Quando 8 1/2 foi lançado em 14 de fevereiro de 1963, Fellini foi elogiado pela crítica como “um mágico” e “um gênio” – e ganhou o New York Film Critics Circle Award de Melhor Filme Estrangeiro. Uma década depois, em 1973, Fellini lançou Amarcord – palavra inventada por ele, que significa “memórias”. Baseado muito vagamente na adolescência de Fellini – ou de seu melhor amigo, Titti – é uma mistura maravilhosa de vinhetas de grupo, magia incrível e comédia. Há um elenco excêntrico de educadores fascistas daquele período, em sua maioria alegremente inconscientes dos ataques estridentes de seus alunos.

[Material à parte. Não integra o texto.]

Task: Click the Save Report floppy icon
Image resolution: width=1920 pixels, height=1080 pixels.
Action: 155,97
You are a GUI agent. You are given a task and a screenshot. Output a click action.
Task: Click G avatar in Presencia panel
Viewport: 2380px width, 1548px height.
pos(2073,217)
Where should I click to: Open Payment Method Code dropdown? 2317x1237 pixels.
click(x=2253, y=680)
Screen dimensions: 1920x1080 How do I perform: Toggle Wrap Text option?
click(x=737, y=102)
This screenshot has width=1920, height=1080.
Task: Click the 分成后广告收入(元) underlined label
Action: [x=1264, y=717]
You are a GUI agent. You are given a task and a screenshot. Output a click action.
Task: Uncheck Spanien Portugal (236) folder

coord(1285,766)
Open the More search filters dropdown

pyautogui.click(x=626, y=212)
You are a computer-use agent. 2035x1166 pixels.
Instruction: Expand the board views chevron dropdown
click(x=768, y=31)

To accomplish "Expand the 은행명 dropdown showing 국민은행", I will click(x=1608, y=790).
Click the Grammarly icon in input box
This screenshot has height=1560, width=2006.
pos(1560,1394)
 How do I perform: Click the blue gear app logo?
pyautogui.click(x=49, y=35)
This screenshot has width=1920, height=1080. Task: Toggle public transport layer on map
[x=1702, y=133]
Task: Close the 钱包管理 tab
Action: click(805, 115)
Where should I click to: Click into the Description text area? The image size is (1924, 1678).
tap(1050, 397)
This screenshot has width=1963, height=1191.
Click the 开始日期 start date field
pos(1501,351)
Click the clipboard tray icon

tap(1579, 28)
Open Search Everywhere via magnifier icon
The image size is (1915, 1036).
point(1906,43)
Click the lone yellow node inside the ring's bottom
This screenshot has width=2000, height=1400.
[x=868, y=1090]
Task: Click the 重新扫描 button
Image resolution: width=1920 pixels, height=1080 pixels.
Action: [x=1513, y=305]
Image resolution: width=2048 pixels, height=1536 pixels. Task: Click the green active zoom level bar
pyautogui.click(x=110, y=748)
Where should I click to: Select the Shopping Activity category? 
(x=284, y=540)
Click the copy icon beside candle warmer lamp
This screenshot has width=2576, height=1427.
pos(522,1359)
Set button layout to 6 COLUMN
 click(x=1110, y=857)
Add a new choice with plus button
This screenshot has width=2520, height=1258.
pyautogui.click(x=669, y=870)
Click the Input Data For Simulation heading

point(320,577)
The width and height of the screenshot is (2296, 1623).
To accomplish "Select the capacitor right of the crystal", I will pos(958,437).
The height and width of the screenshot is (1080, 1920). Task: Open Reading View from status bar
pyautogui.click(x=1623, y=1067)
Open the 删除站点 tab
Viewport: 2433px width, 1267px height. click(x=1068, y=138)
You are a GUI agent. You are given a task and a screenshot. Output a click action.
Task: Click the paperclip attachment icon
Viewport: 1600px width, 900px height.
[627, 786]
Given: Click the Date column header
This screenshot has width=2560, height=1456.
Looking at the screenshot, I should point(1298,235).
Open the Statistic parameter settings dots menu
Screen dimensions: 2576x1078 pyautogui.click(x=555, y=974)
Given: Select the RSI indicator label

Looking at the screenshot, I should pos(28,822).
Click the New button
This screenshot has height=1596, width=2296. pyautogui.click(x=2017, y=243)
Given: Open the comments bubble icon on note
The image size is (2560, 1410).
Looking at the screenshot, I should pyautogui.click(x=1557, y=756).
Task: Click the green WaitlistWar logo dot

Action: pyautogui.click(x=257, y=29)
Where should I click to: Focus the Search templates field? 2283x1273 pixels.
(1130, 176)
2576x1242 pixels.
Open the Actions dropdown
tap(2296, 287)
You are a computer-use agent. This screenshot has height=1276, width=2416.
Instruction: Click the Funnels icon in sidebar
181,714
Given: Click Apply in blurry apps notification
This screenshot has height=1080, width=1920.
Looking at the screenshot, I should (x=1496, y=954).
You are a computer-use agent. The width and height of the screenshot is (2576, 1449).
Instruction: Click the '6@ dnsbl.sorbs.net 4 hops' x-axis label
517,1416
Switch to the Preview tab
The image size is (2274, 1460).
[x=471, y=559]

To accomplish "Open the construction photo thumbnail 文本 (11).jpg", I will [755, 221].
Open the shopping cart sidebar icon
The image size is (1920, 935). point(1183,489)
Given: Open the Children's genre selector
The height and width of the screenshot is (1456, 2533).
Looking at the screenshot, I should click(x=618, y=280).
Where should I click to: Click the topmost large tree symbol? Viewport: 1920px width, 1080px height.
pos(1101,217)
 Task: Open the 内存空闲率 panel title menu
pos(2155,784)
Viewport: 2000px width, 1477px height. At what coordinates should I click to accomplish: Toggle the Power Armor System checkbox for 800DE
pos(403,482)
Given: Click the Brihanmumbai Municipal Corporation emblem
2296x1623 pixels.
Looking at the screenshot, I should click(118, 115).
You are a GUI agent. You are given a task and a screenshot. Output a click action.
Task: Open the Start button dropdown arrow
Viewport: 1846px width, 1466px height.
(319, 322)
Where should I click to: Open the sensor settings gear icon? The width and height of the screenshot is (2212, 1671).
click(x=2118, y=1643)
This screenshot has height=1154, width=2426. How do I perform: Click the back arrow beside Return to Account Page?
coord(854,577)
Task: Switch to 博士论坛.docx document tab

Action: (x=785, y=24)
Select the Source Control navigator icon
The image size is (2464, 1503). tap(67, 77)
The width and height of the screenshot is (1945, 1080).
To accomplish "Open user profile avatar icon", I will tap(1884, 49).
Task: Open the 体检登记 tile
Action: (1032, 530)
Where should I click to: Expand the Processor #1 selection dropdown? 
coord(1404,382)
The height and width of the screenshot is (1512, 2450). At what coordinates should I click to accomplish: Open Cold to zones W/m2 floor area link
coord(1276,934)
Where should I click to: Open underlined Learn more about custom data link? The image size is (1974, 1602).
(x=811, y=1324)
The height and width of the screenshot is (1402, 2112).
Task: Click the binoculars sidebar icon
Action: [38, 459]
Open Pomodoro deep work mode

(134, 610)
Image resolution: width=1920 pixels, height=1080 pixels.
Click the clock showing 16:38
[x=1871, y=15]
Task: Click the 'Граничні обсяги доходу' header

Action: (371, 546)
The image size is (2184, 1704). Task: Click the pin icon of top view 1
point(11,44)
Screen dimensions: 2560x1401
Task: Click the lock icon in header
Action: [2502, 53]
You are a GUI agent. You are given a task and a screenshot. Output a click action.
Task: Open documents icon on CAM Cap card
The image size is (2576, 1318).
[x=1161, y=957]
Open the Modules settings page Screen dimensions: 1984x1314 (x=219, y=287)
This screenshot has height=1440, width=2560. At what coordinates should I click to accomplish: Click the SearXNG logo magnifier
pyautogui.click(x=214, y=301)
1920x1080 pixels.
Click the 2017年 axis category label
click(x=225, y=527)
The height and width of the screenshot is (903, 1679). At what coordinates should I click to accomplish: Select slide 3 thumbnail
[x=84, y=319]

“Amarcord é notável em seu retrato”, resume Kezich,

de uma comunidade bastante atrasada que vive à sombra de bandeiras... Certamente não se poderia afirmar que o diretor era magnânimo em relação à sociedade que continuava vivendo sob o polegar do fascismo. Fellini, mais uma vez, está se rebelando contra a cultura mainstream e suas tentativas de uma justificação revisionista do fascismo; O diretor jamais tentará esconder a miséria moral e cultural dos anos de consentimento [para o fascismo].

Hoje, o partido que descende dos fascistas da era Salò, o Fratelli d’Italia, de Giorgia Meloni, governa o país. Ele evoca alguns dos mesmos medos na esquerda que se desenvolveram durante os primeiros anos de trabalho de Fellini. A OTAN está novamente em ascensão, e o papel de Meloni como um grande defensor de uma Europa militarizada deu-lhe grande visibilidade internacional. Sua recente reorganização da emissora pública RAI, discursos sombrios contra imigrantes e ataques a pessoas LGBTQ também despertam más lembranças que ainda não foram esquecidas. Em Os Netos de Mussolini, David Broder demonstra vividamente como os acólitos de Meloni reescrevem a história fascista, massageando-a de grandes e pequenas maneiras. Pode-se imaginar como Fellini recriaria a Itália de Meloni, com Amarcord como pano de fundo histórico de sua fantasia do século XXI.

Colaborador

Anne Colamosca é escritora independente e crítica de livros.